Wallace: Yeah. And shortly after that, Hewitt got a call from some guy in Philadelphia who knew Larry. This man said he had run into Tisch at a meeting and asked him: "How could you permit Hewitt and Wallace, who are both Jewish, to do this kind of story? " And according to this man, Tisch had said, "Well, Hewitt's name is Hurwitz. Wallace's is Wallik. And they're both self-hating Jews."

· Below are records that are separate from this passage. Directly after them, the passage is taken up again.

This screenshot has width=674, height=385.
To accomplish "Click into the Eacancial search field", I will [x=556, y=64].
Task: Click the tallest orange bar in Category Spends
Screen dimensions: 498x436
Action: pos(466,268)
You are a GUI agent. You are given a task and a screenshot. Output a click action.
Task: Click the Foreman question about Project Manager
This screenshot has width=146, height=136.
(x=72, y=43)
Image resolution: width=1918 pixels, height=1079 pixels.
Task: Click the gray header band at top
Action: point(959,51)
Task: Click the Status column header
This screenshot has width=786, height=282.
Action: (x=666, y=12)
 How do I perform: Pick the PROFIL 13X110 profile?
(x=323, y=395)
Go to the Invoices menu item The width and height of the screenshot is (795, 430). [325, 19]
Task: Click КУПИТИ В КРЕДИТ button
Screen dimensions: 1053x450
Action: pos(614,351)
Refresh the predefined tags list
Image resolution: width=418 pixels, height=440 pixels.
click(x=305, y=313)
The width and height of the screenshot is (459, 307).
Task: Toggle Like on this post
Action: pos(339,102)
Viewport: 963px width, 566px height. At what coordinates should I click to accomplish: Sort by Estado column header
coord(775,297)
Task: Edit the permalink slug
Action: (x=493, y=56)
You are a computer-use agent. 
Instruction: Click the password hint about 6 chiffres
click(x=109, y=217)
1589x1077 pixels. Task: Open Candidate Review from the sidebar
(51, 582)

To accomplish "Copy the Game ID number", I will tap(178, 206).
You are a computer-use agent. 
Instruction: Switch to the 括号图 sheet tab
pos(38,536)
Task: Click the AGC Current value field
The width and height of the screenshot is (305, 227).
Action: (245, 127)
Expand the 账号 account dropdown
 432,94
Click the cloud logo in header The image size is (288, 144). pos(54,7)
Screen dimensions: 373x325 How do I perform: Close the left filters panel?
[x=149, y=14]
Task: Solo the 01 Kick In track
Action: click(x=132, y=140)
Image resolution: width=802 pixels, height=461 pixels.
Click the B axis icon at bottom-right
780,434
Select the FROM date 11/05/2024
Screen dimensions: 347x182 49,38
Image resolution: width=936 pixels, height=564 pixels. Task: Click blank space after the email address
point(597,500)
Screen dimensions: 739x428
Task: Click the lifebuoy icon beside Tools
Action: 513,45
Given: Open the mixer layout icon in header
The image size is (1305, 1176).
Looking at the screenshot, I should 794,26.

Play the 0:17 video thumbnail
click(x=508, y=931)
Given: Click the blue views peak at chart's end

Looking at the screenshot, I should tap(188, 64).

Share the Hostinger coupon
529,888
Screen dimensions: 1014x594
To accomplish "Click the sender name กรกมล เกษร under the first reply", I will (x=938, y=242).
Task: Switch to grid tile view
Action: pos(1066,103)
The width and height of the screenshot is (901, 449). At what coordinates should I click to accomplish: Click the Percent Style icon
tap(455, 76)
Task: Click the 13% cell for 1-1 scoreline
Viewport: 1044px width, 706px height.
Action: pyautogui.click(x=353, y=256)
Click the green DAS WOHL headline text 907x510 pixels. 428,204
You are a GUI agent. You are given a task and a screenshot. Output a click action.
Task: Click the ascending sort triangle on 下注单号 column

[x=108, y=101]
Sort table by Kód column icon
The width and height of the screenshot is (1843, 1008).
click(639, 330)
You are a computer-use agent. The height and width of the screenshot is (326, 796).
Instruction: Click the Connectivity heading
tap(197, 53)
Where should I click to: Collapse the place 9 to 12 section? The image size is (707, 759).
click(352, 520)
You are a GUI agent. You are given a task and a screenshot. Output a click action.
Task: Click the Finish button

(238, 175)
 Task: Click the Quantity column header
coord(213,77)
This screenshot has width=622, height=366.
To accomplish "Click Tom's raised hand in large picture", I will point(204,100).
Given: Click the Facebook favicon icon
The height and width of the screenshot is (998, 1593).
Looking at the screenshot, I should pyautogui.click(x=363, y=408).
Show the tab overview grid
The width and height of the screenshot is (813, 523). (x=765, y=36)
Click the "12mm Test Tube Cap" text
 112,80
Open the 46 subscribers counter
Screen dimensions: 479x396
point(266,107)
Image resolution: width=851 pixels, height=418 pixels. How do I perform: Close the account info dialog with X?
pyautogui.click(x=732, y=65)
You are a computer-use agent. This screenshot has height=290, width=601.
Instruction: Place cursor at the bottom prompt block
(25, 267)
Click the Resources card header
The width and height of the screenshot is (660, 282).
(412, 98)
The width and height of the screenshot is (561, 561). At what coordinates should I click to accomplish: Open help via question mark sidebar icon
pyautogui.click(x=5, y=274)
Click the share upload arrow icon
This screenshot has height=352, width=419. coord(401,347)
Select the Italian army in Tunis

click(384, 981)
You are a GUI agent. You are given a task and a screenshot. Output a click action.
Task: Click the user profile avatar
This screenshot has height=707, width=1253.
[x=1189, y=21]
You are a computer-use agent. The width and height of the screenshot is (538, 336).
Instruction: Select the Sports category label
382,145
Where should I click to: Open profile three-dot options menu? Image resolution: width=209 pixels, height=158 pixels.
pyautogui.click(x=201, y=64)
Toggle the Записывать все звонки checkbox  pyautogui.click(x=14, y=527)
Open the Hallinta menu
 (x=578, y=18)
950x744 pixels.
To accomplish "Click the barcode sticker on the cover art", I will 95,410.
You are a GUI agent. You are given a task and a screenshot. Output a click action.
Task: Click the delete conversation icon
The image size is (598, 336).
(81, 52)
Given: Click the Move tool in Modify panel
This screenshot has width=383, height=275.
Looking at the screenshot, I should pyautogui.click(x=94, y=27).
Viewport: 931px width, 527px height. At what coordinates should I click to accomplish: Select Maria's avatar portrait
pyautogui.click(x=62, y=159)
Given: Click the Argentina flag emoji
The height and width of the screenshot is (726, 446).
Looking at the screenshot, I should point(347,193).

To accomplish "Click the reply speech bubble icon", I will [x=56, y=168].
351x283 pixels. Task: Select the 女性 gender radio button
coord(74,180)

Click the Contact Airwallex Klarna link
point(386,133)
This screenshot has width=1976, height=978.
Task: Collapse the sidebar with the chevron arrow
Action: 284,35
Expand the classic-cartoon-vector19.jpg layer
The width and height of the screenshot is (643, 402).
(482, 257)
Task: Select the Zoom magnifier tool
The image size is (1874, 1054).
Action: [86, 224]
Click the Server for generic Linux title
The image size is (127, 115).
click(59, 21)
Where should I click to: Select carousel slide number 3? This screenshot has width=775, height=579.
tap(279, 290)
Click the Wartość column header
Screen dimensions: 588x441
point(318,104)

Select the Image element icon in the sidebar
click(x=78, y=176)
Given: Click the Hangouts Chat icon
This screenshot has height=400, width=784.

Playboy: How did you react to that?
Wallace: I got quite upset. "Self-hating Jews." So I figure, What the hell? I took out a copy of my birth certificate—I keep it in my desk drawer—which has my given name on it, Myron Leon Wallace. And listed on it, too, is my father's name, Frank Wallace. He was an emigrant from Russia named Wallik, but when he arrived in Boston, the guy at Immigration wrote down Wallace. It was as simple as that. Anyway, I sent a copy of the birth certificate to Tisch with a note that said: "FYI, Larry." I never heard back from him. Not a word. [Newsweek and other publications carried reports of Tisch's alleged remark. Playboy contacted Tisch, who denies ever having made such a remark.]
Playboy: Has being Jewish ever been an issue in your life? Were you discriminated against as a kid?
Wallace: Never. Not once. I grew up in Brookline, Massachusetts, which was an O'Connor and Goldberg town—Irish and Jewish. The Kennedys lived six doors down from us. John F. Kennedy was born there about one year before I was. One Jewish family there was that of Harry Dickson, who had a daughter named Kitty, who became the wife of Michael Dukakis. Harry became conductor of the Boston Pops. He was my fiddle teacher.